Can you just stop? This is plainly wrong. Can you draw a suitable equivalent circuit with noise voltage sources and noiseless resistance and analysis the circuit? If you don't know how to do it then it's no help from me here. I remember some Texas instrument opamps have datasheet with how to calculate noise. You may wanna check those out.I was hoping for answers from those here more knowledgeable than I am. But I also studied this on my own to see if I could find the answer. What I read is that thermal noise doesn't depend on the voltage across or current through the resistor -- other than the indirect effect that higher voltage draws more current which heats it up, which increases thermal noise.

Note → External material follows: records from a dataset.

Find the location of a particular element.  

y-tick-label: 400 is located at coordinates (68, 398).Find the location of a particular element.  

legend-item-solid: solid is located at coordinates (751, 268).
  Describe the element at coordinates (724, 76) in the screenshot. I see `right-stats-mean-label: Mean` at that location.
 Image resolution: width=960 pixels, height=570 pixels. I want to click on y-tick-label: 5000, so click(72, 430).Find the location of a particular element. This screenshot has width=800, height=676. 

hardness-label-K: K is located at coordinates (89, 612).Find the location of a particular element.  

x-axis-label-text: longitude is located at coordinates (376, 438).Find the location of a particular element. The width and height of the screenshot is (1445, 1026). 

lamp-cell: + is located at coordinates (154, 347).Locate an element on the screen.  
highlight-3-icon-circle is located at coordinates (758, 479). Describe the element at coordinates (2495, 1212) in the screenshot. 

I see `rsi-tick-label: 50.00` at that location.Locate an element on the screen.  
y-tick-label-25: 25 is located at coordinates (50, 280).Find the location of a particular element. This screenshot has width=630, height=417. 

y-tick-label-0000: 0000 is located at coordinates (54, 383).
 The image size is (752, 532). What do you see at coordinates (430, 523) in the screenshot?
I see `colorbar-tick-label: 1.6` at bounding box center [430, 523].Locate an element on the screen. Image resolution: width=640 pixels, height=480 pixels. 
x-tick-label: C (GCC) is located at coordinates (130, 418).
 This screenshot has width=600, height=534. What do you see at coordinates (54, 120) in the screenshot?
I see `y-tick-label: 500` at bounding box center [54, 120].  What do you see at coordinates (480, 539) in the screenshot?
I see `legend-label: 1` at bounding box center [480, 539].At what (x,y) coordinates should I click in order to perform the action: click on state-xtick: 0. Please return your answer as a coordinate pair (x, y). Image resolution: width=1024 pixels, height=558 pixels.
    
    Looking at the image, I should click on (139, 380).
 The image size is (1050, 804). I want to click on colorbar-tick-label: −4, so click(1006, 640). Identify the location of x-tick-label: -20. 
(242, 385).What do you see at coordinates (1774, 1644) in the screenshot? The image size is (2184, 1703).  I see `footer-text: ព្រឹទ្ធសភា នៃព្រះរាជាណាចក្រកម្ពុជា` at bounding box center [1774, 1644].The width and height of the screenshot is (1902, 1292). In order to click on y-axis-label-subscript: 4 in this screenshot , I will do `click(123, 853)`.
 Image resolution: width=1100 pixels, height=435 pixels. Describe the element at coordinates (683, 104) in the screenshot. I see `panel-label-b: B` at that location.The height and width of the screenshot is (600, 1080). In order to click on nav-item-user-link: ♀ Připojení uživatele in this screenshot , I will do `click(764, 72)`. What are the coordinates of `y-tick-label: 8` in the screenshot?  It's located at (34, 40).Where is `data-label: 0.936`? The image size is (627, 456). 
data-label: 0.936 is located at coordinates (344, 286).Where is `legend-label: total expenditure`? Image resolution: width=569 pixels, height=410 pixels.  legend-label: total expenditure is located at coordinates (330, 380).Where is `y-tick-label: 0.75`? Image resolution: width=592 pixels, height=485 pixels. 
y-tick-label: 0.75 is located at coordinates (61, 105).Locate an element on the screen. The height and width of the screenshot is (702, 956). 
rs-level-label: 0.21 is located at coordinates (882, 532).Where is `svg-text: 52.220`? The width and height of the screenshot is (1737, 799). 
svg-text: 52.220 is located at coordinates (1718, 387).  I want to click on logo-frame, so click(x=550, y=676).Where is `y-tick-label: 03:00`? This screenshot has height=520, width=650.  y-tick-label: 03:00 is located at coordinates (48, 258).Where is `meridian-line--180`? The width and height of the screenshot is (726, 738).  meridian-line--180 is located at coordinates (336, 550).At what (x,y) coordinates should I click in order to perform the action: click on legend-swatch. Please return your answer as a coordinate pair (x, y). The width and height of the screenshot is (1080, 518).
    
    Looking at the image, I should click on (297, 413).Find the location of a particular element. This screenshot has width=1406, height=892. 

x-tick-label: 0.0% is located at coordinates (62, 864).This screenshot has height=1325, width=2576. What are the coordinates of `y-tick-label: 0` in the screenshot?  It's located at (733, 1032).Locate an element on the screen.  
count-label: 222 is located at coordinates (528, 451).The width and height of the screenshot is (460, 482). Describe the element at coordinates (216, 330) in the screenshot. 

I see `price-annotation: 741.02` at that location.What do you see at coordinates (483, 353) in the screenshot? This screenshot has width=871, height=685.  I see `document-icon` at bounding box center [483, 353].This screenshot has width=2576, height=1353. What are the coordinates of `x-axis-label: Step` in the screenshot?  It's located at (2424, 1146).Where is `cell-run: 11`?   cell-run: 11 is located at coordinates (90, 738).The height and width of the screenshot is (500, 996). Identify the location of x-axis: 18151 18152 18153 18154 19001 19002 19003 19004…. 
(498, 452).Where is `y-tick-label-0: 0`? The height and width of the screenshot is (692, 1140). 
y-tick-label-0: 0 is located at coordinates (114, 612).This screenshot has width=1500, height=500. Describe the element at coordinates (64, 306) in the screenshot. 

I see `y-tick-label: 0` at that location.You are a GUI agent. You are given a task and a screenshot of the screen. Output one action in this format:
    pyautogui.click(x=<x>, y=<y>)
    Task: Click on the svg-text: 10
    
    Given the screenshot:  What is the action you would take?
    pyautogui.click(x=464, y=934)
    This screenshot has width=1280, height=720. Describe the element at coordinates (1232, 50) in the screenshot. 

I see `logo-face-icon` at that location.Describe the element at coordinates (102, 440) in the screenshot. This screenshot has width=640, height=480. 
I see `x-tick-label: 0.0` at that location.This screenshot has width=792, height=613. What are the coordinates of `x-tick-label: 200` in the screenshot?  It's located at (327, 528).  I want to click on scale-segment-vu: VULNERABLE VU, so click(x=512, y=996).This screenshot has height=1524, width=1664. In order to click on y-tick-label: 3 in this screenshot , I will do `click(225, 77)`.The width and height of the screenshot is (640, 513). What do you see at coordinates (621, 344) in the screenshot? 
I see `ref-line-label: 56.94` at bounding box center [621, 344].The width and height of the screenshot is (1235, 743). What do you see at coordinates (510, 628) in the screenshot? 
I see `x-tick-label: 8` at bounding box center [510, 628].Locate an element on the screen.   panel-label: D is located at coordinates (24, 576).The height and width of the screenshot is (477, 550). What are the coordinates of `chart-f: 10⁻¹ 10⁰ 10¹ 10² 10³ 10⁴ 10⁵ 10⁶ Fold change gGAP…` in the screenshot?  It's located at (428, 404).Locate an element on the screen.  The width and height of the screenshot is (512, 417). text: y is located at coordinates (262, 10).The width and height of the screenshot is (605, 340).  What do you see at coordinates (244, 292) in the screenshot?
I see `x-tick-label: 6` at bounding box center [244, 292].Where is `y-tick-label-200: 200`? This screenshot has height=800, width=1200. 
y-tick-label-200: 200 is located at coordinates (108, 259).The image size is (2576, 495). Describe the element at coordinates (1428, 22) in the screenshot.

This implies that thermal noise is inherently voltage/power. The dB ratio for thermal noise is given relative to an arbitrary 1 V reference. But that is arbitrary. Since it is the voltage & power of thermal noise that is constant depending on temperature but not on voltage, the actual dB ratio of noise depends on the voltage across the resistor.
For example, that 9400 Ohm resistor mentioned above has 1.74 uV of voltage noise at room temperature. If you pass a 1 V signal across it, that noise is 115 dB below the signal. But if you pass a 50 mV signal across it, that noise voltage doesn't change so it's only 89 dB below the signal.
The practical audio take-away is that there's no free lunch when attenuating signals to low levels -- thermal noise becomes a bigger factor for small signals.
If assuming the output stage doesn't have noise, and you turn the pot all the way down the noise is zero, period. If you still don't understand, I suggest learning KVL to analyze the circuit.